Laba-laba pelompat terlihat seperti kebanyakan laba-laba lainnya, tetapi tidak bertingkah seperti laba-laba mereka araneid sepupu. Mereka tidak menggunakan jaring lengket atau perangkap untuk menangkap makanan, atau menyergap mangsa yang tersesat terlalu dekat dengan tempat persembunyian. Sebaliknya, mereka berburu dengan melihat, secara aktif mengintai serangga dan kemudian menyerang dengan lompatan tepat ke korbannya. Perilakunya yang menurut para peneliti "lebih vertebrata, atau bahkan mamalia, daripada seperti laba-laba." Mereka bisa berburu dengan cara ini berkat penglihatan yang lebih tajam daripada kebanyakan artropoda lainnya dan saingan seperti kucing besar seperti singa, dan susunan delapan mata yang memberi mereka bidang pandang hampir 360 derajat.

Penglihatan laba-laba yang menakjubkan diproses oleh otak seukuran biji poppy dan telah lama menjadi kotak hitam bagi para peneliti. Masalah dengan mempelajari neurobiologi laba-laba adalah bahwa cairan internal mereka sangat bertekanan. Ini memungkinkan mereka untuk menggerakkan beberapa gerakan mereka, termasuk

melompat, dengan tekanan hidrolik, tetapi itu juga berarti bahwa memotong mereka terbuka untuk mengakses otak mereka menghasilkan "kehilangan cairan yang sangat besar". Laba-laba “berdarah”, terkadang meledak, dan mati.

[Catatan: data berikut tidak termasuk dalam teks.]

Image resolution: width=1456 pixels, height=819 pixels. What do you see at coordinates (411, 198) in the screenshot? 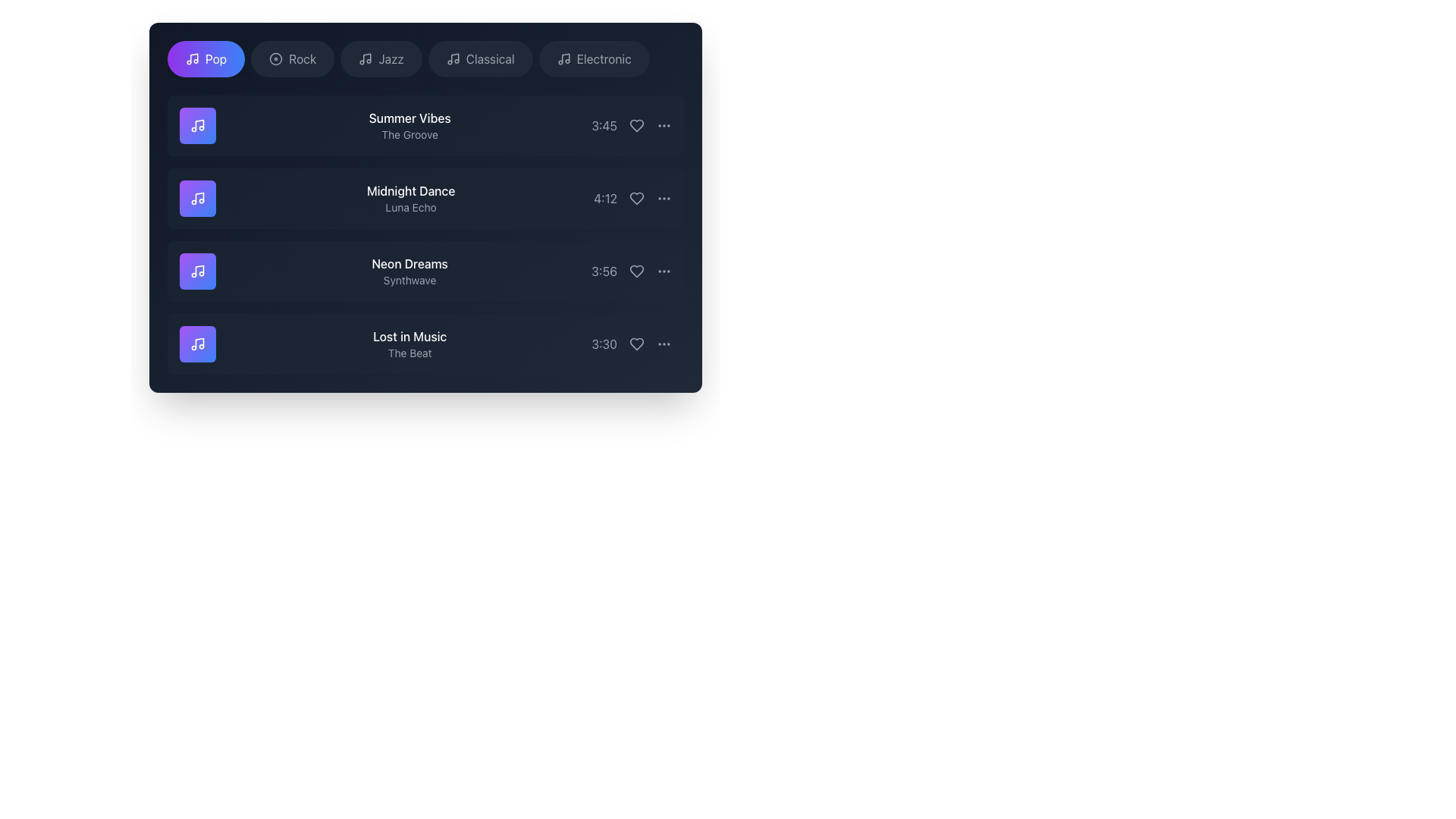
I see `the static text display element that shows 'Midnight Dance' above 'Luna Echo' in a dark background, which is the second entry in a vertically stacked list of four items` at bounding box center [411, 198].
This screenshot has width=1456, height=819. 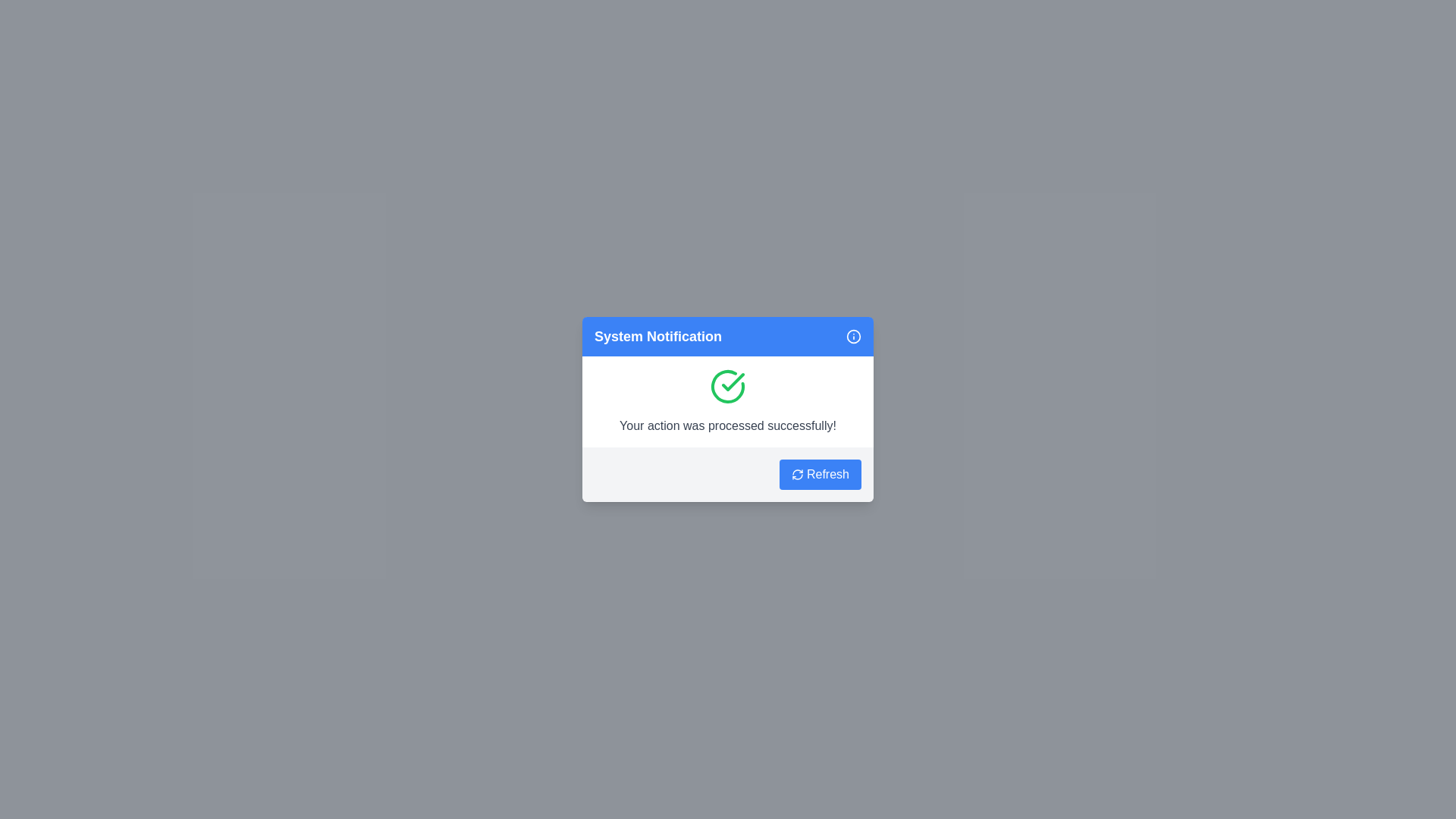 I want to click on the 'Refresh' button to refresh the page, so click(x=819, y=473).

Ron Hoy dan para peneliti dalam karyanya laboratorium neurobiologi di Cornell University ingin melihat lebih baik bagaimana sistem visual laba-laba terstruktur dan berfungsi dengan merekam aktivitas otak mereka. Untuk menyiasati masalah laba-laba yang meledak, salah satu ilmuwan, Gil Menda, menyarankan agar sayatan yang sangat kecil, cukup besar untuk memasukkan elektroda perekam selebar rambut, akan memungkinkan cairan tubuh laba-laba menggumpal dan lukanya akan sembuh. Membuat lubang sekecil itu dan memasukkan elektroda akan membutuhkan sentuhan halus dan subjek yang dipegang sangat tetap saja, dan laba-laba mungkin tidak akan mewajibkan para peneliti untuk duduk dengan tenang saat mereka melubangi kepala. Untuk menjaga subjek penelitian mereka tetap di tempatnya, tim merancang tali pengaman kecil, membuat bagian-bagiannya dengan printer 3D, dan kemudian menyegel laba-laba di dalamnya dengan lilin gigi yang lengket.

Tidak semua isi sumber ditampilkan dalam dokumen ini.